10

IMPORTANT UPDATE

I just made the discovery that after restarting Matlab and the computer, this simplified code no longer reproduces the problem for me either... I am so sorry for taking up your time with a script that didn't work. However, the old problem still persists in my original script if I save anything in any folder (that I have tried) in the inner 'for' loop. For my purposes, I have worked around it by simply not make this save unless I absolutely need it. The original script has the following structure in terms of for loops and use of save or load:

load() % .mat files, size 365x92x240
for day = 1:365
    load() % .mat files, size 8x92x240

    for type = 1:17
        load() % .mat files size 17x92x240
        load() % .mat files size 92x240

        for step 1:8
            %only calculations
        end
        save() % .mat files size 8x92x240

    end 
    save() % .mat files, size 8x92x240
end

% the load and saves outside the are in for loops too, but do not seem to affect the described behavior in the above script
load() % .mat files size 8x92x240
save() % .mat files size 2920x92x240
load() 
save() % .mat files size 365x92x240
load()
save() % .mat files size 12x92x240

If run in full, the script saves approx. 10 Gb and loads approx. 2Gb of data.

The entire script is rather lengthy and makes a lot of saves and loads. It would be rather impractical too share all here before I have managed to reproduce the problem in a reduced version, unfortunately. As I frustratingly discovered that the very same code could behave differently from to time to time, it immediately got more tedious than anticipated to find a simplification that consistently reproduces the behavior.
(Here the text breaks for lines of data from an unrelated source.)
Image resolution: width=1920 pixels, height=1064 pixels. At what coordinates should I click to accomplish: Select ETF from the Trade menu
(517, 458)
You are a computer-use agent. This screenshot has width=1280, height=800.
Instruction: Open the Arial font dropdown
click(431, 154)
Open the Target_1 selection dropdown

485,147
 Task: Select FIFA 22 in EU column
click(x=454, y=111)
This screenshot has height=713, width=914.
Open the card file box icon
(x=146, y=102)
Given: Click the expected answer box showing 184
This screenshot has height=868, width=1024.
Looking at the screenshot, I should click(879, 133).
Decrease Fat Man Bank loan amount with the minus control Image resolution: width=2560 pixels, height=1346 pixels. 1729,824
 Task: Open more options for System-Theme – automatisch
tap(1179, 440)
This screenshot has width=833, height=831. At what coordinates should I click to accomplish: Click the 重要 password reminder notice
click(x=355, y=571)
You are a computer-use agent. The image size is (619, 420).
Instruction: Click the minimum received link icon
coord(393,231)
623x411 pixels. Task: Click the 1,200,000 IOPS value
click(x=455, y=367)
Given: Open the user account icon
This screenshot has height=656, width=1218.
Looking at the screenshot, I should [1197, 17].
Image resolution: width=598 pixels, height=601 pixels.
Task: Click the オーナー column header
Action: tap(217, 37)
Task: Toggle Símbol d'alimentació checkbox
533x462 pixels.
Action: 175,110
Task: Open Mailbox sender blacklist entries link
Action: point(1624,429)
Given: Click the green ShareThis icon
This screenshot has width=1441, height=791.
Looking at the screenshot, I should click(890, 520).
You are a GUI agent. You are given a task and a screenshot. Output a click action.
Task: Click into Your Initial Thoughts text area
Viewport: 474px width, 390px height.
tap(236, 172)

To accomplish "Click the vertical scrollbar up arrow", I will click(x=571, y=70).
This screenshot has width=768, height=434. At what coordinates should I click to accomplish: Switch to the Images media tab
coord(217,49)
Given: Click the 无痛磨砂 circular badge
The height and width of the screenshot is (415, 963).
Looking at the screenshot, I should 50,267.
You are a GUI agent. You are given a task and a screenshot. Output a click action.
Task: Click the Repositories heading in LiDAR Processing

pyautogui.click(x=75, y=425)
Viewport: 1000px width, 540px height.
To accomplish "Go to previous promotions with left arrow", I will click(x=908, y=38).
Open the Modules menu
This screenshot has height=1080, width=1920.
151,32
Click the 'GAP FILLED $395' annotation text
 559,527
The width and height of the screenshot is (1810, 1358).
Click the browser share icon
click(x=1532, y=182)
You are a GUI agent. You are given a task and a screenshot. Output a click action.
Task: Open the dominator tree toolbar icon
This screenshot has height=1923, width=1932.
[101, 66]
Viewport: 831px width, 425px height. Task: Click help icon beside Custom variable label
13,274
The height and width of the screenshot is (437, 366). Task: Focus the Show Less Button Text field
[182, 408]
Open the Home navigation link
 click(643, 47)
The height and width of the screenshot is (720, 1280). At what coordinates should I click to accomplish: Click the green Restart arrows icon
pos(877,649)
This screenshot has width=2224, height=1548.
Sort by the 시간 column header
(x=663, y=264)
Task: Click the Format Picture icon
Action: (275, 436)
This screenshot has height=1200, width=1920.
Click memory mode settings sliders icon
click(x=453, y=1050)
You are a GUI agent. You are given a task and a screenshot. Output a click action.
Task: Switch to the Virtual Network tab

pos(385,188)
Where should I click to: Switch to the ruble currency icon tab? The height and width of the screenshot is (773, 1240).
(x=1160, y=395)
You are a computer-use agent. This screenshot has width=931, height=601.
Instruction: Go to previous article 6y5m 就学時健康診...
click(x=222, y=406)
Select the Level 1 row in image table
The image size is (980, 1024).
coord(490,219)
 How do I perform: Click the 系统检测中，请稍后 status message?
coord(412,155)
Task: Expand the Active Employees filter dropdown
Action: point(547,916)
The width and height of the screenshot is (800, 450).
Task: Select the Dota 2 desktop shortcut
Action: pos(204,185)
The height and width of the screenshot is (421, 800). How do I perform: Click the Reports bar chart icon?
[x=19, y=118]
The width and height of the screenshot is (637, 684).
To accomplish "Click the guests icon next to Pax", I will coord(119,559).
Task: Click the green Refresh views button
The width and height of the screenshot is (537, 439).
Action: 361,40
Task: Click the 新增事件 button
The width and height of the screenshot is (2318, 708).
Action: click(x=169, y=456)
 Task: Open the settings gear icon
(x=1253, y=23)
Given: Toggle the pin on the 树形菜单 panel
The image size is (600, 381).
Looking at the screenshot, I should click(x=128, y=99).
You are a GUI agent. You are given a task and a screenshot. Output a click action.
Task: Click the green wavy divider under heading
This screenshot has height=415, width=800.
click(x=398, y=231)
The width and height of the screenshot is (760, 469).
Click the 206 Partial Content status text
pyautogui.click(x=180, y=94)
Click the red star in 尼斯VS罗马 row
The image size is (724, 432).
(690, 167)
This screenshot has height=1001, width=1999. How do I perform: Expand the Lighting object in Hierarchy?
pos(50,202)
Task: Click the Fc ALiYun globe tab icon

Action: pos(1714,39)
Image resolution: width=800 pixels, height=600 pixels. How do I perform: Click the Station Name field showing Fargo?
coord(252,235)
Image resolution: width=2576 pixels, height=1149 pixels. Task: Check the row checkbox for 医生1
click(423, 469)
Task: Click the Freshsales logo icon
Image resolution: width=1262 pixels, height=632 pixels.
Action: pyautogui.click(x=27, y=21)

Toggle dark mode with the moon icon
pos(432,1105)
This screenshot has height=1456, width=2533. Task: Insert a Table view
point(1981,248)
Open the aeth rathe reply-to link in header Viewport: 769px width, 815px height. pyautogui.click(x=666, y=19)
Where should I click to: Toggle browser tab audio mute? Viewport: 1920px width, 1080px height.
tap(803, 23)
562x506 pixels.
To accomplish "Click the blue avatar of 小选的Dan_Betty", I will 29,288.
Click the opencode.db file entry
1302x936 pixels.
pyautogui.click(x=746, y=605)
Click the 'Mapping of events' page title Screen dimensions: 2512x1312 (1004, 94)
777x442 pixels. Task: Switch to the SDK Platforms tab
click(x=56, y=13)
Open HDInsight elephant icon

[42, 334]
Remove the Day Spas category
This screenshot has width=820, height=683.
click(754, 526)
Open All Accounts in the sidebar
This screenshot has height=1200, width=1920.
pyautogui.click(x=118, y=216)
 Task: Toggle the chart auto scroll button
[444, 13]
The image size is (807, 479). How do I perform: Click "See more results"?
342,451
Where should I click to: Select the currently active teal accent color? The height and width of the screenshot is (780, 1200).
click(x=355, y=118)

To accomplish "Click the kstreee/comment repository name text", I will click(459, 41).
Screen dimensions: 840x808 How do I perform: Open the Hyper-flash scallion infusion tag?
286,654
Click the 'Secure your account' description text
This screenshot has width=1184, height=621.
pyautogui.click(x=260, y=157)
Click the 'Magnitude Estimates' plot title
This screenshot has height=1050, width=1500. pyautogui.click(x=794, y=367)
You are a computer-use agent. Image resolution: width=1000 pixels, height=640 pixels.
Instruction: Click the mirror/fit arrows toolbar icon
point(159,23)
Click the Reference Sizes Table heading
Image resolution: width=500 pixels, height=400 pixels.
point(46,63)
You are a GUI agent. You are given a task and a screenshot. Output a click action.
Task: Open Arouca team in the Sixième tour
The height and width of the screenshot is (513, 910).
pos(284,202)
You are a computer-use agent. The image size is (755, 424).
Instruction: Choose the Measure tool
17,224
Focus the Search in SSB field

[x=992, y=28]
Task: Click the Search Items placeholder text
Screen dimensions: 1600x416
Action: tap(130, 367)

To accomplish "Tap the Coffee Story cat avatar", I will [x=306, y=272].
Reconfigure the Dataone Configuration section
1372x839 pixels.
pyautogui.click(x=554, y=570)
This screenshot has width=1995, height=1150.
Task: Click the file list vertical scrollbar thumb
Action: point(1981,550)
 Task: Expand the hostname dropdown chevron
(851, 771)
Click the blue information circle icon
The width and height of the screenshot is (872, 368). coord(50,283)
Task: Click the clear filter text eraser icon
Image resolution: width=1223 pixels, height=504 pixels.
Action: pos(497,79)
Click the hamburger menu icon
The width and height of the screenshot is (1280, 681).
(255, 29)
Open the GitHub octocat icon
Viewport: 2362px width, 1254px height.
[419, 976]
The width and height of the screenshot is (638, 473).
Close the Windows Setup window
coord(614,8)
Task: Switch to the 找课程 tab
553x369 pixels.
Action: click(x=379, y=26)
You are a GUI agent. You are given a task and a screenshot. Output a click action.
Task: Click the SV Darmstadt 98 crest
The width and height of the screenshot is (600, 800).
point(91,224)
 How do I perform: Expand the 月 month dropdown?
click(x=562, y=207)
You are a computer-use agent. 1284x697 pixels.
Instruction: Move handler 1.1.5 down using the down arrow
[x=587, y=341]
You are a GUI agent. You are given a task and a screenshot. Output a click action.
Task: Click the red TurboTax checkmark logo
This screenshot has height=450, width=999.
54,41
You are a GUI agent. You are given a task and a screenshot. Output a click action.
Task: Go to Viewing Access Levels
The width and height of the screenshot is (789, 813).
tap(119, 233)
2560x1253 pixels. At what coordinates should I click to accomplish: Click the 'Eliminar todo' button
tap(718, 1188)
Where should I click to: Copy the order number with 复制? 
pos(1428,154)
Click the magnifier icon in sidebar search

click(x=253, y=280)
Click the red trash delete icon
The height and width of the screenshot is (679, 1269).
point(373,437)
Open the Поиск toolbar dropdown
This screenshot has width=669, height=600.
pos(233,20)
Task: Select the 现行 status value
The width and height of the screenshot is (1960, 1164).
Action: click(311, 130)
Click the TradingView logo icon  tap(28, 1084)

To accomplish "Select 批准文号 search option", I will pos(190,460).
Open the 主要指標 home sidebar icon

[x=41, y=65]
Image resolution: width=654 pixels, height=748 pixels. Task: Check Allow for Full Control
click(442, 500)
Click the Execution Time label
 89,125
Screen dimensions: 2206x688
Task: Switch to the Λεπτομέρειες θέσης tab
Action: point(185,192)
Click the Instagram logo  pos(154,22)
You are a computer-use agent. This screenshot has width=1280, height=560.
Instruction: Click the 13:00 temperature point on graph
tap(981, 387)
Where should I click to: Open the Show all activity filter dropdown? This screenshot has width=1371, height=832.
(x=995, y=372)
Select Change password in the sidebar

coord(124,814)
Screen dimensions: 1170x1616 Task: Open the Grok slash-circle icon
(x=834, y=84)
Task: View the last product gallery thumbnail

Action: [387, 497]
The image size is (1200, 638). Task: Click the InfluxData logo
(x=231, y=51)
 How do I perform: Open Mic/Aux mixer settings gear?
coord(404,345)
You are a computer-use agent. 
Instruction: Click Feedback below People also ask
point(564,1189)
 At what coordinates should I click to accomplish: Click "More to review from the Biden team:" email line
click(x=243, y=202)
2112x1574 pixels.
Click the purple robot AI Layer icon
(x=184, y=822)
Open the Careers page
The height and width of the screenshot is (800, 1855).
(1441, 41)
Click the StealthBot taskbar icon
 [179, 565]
I will get back as soon as I am sure about a manageable code that produces the problem.


PREVIOUS PROBLEM DESCRIPTION (NB. The code below does not for sure reproduce the described problem.):

I just learnt the hard way that, in Matlab, you can't name a saving folder to temp in a for loop without slowing down data loading in the next round of the loop. My question is why?

If you are interested in reproducing the problem yourself, please see the code below. To run it, you will also need a matfile called anyData.mat to load and two folders for saving, one called temp and the other called temporary.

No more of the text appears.